Get out the microscope, because we’re going through this poem line-by-line.
Lines 13-16
And man…. Poor…poor! He turns his eyes, as
when a slap on the shoulder summons us;
turns his crazed eyes, and everything lived
wells up, like a pool of guilt, in his look.
- Bringing it on home, all the suffering we've been getting in doses of metaphors is all slammed into one human package. The repetition of "poor" rubs it in. These lines describe a poor guy who turns and every single thing he's ever experienced "wells up" in his eyes.
- Once again, we've got some synecdoche going on here. The eyes have been called the window to the soul, but here they are a part, representing the whole of man. It's not like man has allergies, folks. The crazed eyes are meant to represent serious personal torment!
- The consonance of the /s/ sound in line 14 sounds like a snake's hiss or maybe even the sound of the steam coming up off of the oven that burned that bread. See "Sound Check" for more on that.
- This simile that compares the welling up in the eye to a pool of guilt is also part of a bigger metaphor that compares everything the man has ever lived or experienced to a tear welling up in his eye.
- The guilt is the tricky part in this stanza. Why would someone who seems to have suffered as much as this poor guy has be guilty? It is hard to say from these lines whether the man is a criminal, a murderer, an assassin, or someone who eats too much garlic. It could be the very condition of being human that makes him guilty.
- This guilt is problematic, though, because up to here the poem has talked about suffering, and life dealing us a bad hand. Now we have to think about whether we deserve it. But isn't that what happens when bad things happen? Don't people often look for someone (as in, someone else) to blame?
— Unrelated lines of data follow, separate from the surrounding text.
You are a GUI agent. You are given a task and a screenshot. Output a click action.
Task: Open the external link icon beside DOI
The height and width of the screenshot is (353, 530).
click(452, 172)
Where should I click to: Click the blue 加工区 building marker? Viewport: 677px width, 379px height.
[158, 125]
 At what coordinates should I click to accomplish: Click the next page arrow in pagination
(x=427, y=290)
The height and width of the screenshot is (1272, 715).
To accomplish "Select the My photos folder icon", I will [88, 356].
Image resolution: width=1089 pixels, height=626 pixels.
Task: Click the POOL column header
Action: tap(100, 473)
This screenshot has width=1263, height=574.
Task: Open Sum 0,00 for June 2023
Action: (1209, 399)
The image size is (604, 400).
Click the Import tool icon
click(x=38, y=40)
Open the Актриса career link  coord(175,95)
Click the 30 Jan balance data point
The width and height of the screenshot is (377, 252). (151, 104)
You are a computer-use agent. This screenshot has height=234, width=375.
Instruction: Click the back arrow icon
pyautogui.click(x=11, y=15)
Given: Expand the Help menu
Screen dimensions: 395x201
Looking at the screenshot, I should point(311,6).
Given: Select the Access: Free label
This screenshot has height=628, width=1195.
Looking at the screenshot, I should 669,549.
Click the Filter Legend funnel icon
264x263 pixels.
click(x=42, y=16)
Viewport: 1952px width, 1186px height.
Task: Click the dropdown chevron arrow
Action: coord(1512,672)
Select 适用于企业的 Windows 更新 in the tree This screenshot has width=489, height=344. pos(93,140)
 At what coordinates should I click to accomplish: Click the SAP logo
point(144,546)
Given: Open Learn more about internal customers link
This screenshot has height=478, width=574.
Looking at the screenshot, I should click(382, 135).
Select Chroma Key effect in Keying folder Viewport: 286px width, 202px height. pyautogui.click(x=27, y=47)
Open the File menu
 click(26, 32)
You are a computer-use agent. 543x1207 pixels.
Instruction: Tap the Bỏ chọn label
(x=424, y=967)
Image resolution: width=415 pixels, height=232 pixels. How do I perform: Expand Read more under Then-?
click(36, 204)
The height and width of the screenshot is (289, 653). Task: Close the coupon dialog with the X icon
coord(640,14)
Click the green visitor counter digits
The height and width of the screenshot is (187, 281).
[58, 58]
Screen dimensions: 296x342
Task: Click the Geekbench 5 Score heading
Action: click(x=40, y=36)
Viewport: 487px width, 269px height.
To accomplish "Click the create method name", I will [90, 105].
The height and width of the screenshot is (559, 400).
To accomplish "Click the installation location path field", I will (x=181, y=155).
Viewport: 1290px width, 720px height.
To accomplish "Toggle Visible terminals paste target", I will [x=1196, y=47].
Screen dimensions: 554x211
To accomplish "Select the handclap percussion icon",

- Think back to those "black heralds" from the previous stanza, sent to us by Death. In the poem, Death is like the mothership (a bit like the Death Star, if you will), and the black heralds and all the mean things they do in life are like the scouts (or tie fighters) sent out to explore. So if Death is behind all this suffering, and we want to know (even though the speaker says "I don't know!") where the suffering comes from, we would really have to figure out where Death comes from.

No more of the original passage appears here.